• [YOUR OBJECTIVE]: What you return must match the data exactly, line for line.

── TASK INPUTS ──

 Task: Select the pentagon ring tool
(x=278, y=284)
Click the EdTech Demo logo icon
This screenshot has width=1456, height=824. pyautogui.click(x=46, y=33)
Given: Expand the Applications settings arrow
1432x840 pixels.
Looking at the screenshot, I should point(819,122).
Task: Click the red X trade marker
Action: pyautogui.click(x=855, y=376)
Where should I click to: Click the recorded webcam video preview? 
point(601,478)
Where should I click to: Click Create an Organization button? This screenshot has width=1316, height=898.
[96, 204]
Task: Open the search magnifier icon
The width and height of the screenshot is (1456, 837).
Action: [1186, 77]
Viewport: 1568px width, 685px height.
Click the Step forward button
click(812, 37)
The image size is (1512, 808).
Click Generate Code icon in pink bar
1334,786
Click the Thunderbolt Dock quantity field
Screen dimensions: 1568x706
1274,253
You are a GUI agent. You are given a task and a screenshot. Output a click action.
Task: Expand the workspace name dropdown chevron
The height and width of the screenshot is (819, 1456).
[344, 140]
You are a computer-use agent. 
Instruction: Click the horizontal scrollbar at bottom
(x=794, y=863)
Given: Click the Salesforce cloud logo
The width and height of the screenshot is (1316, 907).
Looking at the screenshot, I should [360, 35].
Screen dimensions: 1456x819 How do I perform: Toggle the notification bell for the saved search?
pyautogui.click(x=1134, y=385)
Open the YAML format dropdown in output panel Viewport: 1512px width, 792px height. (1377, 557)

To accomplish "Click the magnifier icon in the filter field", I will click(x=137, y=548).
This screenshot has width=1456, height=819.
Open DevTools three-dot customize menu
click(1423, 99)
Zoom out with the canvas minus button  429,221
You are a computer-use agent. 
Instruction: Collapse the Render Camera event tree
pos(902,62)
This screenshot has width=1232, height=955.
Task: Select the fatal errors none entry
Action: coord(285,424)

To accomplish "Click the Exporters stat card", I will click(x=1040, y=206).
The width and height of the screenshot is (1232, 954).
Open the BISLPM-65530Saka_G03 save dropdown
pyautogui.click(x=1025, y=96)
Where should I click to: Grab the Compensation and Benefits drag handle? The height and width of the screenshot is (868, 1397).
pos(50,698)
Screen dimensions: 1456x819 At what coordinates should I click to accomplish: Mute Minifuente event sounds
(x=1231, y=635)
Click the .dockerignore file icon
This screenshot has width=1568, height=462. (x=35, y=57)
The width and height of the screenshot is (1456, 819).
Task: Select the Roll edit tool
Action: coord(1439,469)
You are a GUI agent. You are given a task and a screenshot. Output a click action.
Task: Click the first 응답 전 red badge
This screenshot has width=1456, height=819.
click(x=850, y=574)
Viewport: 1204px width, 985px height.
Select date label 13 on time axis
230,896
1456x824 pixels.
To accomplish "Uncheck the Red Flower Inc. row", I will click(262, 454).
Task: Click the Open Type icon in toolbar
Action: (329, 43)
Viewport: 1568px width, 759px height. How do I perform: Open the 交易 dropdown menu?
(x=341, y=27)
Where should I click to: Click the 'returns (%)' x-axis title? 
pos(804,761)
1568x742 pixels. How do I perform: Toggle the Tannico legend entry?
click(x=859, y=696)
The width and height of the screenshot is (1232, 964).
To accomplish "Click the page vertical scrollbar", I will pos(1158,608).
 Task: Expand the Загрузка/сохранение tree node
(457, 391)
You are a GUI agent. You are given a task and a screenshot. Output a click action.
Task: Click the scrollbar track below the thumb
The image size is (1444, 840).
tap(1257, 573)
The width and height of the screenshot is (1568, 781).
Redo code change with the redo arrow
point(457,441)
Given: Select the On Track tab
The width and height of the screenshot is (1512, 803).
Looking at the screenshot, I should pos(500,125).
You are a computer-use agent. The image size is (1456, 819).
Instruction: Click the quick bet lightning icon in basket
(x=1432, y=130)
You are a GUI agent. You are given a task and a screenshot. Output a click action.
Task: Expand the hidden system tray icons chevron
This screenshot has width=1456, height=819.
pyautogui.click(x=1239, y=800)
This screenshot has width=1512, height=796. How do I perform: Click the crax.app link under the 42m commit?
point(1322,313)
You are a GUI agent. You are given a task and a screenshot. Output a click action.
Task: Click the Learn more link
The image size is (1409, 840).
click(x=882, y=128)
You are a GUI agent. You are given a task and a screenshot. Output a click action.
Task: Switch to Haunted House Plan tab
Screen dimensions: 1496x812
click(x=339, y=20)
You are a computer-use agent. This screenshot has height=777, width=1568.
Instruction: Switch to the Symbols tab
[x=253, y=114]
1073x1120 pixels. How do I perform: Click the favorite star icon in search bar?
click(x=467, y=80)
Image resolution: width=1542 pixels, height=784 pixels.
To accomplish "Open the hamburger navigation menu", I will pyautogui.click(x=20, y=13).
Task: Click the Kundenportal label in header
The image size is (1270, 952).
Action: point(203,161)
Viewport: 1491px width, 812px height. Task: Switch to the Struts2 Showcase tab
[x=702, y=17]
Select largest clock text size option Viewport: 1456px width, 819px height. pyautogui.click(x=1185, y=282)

───

• [SOLUTION TO THIS PROBLEM]:
 Task: Select the pentagon ring tool
(x=278, y=284)
Click the EdTech Demo logo icon
This screenshot has width=1456, height=824. pyautogui.click(x=46, y=33)
Given: Expand the Applications settings arrow
1432x840 pixels.
Looking at the screenshot, I should point(819,122).
Task: Click the red X trade marker
Action: pyautogui.click(x=855, y=376)
Where should I click to: Click the recorded webcam video preview? 
point(601,478)
Where should I click to: Click Create an Organization button? This screenshot has width=1316, height=898.
[96, 204]
Task: Open the search magnifier icon
The width and height of the screenshot is (1456, 837).
Action: [1186, 77]
Viewport: 1568px width, 685px height.
Click the Step forward button
click(812, 37)
The image size is (1512, 808).
Click Generate Code icon in pink bar
1334,786
Click the Thunderbolt Dock quantity field
Screen dimensions: 1568x706
1274,253
You are a GUI agent. You are given a task and a screenshot. Output a click action.
Task: Expand the workspace name dropdown chevron
The height and width of the screenshot is (819, 1456).
[344, 140]
You are a computer-use agent. 
Instruction: Click the horizontal scrollbar at bottom
(x=794, y=863)
Given: Click the Salesforce cloud logo
The width and height of the screenshot is (1316, 907).
Looking at the screenshot, I should [360, 35].
Screen dimensions: 1456x819 How do I perform: Toggle the notification bell for the saved search?
pyautogui.click(x=1134, y=385)
Open the YAML format dropdown in output panel Viewport: 1512px width, 792px height. (1377, 557)

To accomplish "Click the magnifier icon in the filter field", I will click(x=137, y=548).
This screenshot has width=1456, height=819.
Open DevTools three-dot customize menu
click(1423, 99)
Zoom out with the canvas minus button  429,221
You are a computer-use agent. 
Instruction: Collapse the Render Camera event tree
pos(902,62)
This screenshot has width=1232, height=955.
Task: Select the fatal errors none entry
Action: coord(285,424)

To accomplish "Click the Exporters stat card", I will click(x=1040, y=206).
The width and height of the screenshot is (1232, 954).
Open the BISLPM-65530Saka_G03 save dropdown
pyautogui.click(x=1025, y=96)
Where should I click to: Grab the Compensation and Benefits drag handle? The height and width of the screenshot is (868, 1397).
pos(50,698)
Screen dimensions: 1456x819 At what coordinates should I click to accomplish: Mute Minifuente event sounds
(x=1231, y=635)
Click the .dockerignore file icon
This screenshot has width=1568, height=462. (x=35, y=57)
The width and height of the screenshot is (1456, 819).
Task: Select the Roll edit tool
Action: coord(1439,469)
You are a GUI agent. You are given a task and a screenshot. Output a click action.
Task: Click the first 응답 전 red badge
This screenshot has width=1456, height=819.
click(x=850, y=574)
Viewport: 1204px width, 985px height.
Select date label 13 on time axis
230,896
1456x824 pixels.
To accomplish "Uncheck the Red Flower Inc. row", I will click(262, 454).
Task: Click the Open Type icon in toolbar
Action: (329, 43)
Viewport: 1568px width, 759px height. How do I perform: Open the 交易 dropdown menu?
(x=341, y=27)
Where should I click to: Click the 'returns (%)' x-axis title? 
pos(804,761)
1568x742 pixels. How do I perform: Toggle the Tannico legend entry?
click(x=859, y=696)
The width and height of the screenshot is (1232, 964).
To accomplish "Click the page vertical scrollbar", I will pos(1158,608).
 Task: Expand the Загрузка/сохранение tree node
(457, 391)
You are a GUI agent. You are given a task and a screenshot. Output a click action.
Task: Click the scrollbar track below the thumb
The image size is (1444, 840).
tap(1257, 573)
The width and height of the screenshot is (1568, 781).
Redo code change with the redo arrow
point(457,441)
Given: Select the On Track tab
The width and height of the screenshot is (1512, 803).
Looking at the screenshot, I should pos(500,125).
You are a computer-use agent. The image size is (1456, 819).
Instruction: Click the quick bet lightning icon in basket
(x=1432, y=130)
You are a GUI agent. You are given a task and a screenshot. Output a click action.
Task: Expand the hidden system tray icons chevron
This screenshot has width=1456, height=819.
pyautogui.click(x=1239, y=800)
This screenshot has width=1512, height=796. How do I perform: Click the crax.app link under the 42m commit?
point(1322,313)
You are a GUI agent. You are given a task and a screenshot. Output a click action.
Task: Click the Learn more link
The image size is (1409, 840).
click(x=882, y=128)
You are a GUI agent. You are given a task and a screenshot. Output a click action.
Task: Switch to Haunted House Plan tab
Screen dimensions: 1496x812
click(x=339, y=20)
You are a computer-use agent. This screenshot has height=777, width=1568.
Instruction: Switch to the Symbols tab
[x=253, y=114]
1073x1120 pixels. How do I perform: Click the favorite star icon in search bar?
click(x=467, y=80)
Image resolution: width=1542 pixels, height=784 pixels.
To accomplish "Open the hamburger navigation menu", I will pyautogui.click(x=20, y=13).
Task: Click the Kundenportal label in header
The image size is (1270, 952).
Action: point(203,161)
Viewport: 1491px width, 812px height. Task: Switch to the Struts2 Showcase tab
[x=702, y=17]
Select largest clock text size option Viewport: 1456px width, 819px height. pyautogui.click(x=1185, y=282)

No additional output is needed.